Rumble Q2 2024 Earnings Call Summary: Navigating Ad Headwinds and Accelerating Cloud Growth
FOR IMMEDIATE RELEASE
Date: October 26, 2023
Company: Rumble
Reporting Quarter: Second Quarter 2024 (Q2 2024)
Industry/Sector: Digital Media, Cloud Services, Social Media
This comprehensive summary dissects Rumble's Q2 2024 earnings call, offering actionable insights for investors, business professionals, and sector trackers. Despite facing headwinds in the advertising market due to the Global Alliance for Responsible Media (GARM) initiative, Rumble demonstrated resilience, reporting sequential revenue growth and a significant increase in Average Revenue Per User (ARPU).

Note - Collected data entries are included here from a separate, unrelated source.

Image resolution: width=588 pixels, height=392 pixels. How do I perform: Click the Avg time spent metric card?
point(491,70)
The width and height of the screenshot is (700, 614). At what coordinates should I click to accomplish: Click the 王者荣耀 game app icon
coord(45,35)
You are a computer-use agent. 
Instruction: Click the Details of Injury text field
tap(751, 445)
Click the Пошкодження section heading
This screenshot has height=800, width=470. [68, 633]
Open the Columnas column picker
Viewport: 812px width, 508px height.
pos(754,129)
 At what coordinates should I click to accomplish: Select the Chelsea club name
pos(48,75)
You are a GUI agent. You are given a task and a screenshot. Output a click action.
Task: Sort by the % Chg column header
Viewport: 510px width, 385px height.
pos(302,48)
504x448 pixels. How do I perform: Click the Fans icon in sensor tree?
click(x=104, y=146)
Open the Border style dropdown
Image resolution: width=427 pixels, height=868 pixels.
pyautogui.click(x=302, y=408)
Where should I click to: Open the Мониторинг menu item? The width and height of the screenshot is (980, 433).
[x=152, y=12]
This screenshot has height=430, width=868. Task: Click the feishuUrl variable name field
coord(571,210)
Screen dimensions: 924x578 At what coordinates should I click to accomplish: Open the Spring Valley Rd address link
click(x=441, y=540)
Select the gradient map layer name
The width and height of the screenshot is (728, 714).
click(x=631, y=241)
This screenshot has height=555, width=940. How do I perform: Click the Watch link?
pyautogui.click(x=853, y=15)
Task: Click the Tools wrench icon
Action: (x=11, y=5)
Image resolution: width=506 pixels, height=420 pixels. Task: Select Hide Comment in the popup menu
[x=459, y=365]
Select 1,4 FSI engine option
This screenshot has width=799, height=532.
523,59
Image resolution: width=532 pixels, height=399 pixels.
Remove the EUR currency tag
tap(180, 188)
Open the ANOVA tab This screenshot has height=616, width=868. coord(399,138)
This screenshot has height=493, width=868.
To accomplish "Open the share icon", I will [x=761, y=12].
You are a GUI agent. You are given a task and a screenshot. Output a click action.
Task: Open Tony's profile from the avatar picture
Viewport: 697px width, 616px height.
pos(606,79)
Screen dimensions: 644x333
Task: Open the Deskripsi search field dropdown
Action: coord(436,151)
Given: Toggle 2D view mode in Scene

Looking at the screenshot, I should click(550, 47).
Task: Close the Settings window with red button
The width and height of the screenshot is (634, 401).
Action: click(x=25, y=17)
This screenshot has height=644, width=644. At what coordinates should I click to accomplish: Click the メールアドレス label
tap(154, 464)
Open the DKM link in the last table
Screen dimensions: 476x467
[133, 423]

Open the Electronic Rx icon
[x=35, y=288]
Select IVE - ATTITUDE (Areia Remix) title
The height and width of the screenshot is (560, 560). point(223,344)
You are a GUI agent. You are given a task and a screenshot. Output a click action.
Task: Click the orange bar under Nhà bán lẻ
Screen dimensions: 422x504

The company also highlighted significant advancements in its Rumble Cloud segment, securing a major partnership with an NFL franchise and pursuing international government contracts, signaling a broadening appeal beyond its core user base.
Summary Overview
Rumble's Q2 2024 earnings call painted a picture of a company navigating external challenges while executing on its strategic priorities. Key takeaways include:
- Sequential Revenue Growth: Total revenue reached $22.5 million, a 27% increase from Q1 2024, primarily driven by audience monetization and other initiatives.
- ARPU Expansion: Average Revenue Per User (ARPU) for the audience monetization segment grew to $0.37, a 19% increase from Q1 2024, underscoring the effectiveness of monetization efforts.
- User Base Stability: Monthly Active Users (MAUs) remained strong, exceeding 40 million for the tenth consecutive quarter.
- GARM Headwinds and Antitrust Action: Management expressed strong conviction in their antitrust lawsuit against GARM, which has since suspended operations, and highlighted the positive implications of the Department of Justice's win against Google for their own legal challenges.
- Cloud Business Momentum: The Rumble Cloud segment secured a significant partnership with the Miami Dolphins, indicating traction beyond the "parallel economy" segment and a growing appeal to mainstream businesses.
- Positive Election Cycle Outlook: Early indicators suggest strong user engagement for the upcoming election cycle, with potential for increased Rumble Premium subscriptions.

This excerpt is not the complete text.